_Exercise_: Format the items below as a JSON array of strings, one string per line, omitting blank lines.
===== Task input =====
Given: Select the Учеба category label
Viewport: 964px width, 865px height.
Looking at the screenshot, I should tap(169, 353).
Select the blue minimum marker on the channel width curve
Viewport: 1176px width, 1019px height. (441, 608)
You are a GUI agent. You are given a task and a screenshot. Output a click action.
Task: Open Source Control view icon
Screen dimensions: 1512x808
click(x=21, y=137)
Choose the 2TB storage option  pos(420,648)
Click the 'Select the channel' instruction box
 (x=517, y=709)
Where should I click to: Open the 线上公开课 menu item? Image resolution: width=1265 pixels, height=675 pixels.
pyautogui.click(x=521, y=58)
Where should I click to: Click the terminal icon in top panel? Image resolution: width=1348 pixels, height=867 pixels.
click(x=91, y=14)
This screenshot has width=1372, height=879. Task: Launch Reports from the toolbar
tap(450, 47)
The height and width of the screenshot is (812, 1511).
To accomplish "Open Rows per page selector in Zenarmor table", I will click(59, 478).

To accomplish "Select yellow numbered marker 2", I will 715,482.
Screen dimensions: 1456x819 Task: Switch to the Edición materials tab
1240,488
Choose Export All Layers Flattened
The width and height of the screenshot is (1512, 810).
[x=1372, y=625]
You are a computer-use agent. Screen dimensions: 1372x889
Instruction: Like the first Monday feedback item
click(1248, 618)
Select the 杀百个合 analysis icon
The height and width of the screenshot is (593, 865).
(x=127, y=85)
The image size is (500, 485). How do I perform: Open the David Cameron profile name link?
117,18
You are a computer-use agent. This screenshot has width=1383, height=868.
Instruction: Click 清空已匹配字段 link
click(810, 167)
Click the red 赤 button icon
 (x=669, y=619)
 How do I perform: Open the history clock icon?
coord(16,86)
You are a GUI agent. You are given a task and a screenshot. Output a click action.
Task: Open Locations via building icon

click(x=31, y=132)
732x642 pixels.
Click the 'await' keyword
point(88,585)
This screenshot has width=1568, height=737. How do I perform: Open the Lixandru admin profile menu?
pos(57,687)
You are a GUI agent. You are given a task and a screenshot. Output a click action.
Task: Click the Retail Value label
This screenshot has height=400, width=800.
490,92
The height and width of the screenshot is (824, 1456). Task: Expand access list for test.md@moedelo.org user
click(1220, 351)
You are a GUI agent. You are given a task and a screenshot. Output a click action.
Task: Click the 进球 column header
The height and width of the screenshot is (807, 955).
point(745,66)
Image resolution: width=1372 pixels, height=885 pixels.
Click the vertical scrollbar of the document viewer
=====
_Completed task_:
[
  "Given: Select the Учеба category label",
  "Viewport: 964px width, 865px height.",
  "Looking at the screenshot, I should tap(169, 353).",
  "Select the blue minimum marker on the channel width curve",
  "Viewport: 1176px width, 1019px height. (441, 608)",
  "You are a GUI agent. You are given a task and a screenshot. Output a click action.",
  "Task: Open Source Control view icon",
  "Screen dimensions: 1512x808",
  "click(x=21, y=137)",
  "Choose the 2TB storage option  pos(420,648)",
  "Click the 'Select the channel' instruction box",
  " (x=517, y=709)",
  "Where should I click to: Open the 线上公开课 menu item? Image resolution: width=1265 pixels, height=675 pixels.",
  "pyautogui.click(x=521, y=58)",
  "Where should I click to: Click the terminal icon in top panel? Image resolution: width=1348 pixels, height=867 pixels.",
  "click(x=91, y=14)",
  "This screenshot has width=1372, height=879. Task: Launch Reports from the toolbar",
  "tap(450, 47)",
  "The height and width of the screenshot is (812, 1511).",
  "To accomplish \"Open Rows per page selector in Zenarmor table\", I will click(59, 478).",
  "To accomplish \"Select yellow numbered marker 2\", I will 715,482.",
  "Screen dimensions: 1456x819 Task: Switch to the Edición materials tab",
  "1240,488",
  "Choose Export All Layers Flattened",
  "The width and height of the screenshot is (1512, 810).",
  "[x=1372, y=625]",
  "You are a computer-use agent. Screen dimensions: 1372x889",
  "Instruction: Like the first Monday feedback item",
  "click(1248, 618)",
  "Select the 杀百个合 analysis icon",
  "The height and width of the screenshot is (593, 865).",
  "(x=127, y=85)",
  "The image size is (500, 485). How do I perform: Open the David Cameron profile name link?",
  "117,18",
  "You are a computer-use agent. This screenshot has width=1383, height=868.",
  "Instruction: Click 清空已匹配字段 link",
  "click(810, 167)",
  "Click the red 赤 button icon",
  " (x=669, y=619)",
  " How do I perform: Open the history clock icon?",
  "coord(16,86)",
  "You are a GUI agent. You are given a task and a screenshot. Output a click action.",
  "Task: Open Locations via building icon",
  "click(x=31, y=132)",
  "732x642 pixels.",
  "Click the 'await' keyword",
  "point(88,585)",
  "This screenshot has width=1568, height=737. How do I perform: Open the Lixandru admin profile menu?",
  "pos(57,687)",
  "You are a GUI agent. You are given a task and a screenshot. Output a click action.",
  "Task: Click the Retail Value label",
  "This screenshot has height=400, width=800.",
  "490,92",
  "The height and width of the screenshot is (824, 1456). Task: Expand access list for test.md@moedelo.org user",
  "click(1220, 351)",
  "You are a GUI agent. You are given a task and a screenshot. Output a click action.",
  "Task: Click the 进球 column header",
  "The height and width of the screenshot is (807, 955).",
  "point(745,66)",
  "Image resolution: width=1372 pixels, height=885 pixels.",
  "Click the vertical scrollbar of the document viewer"
]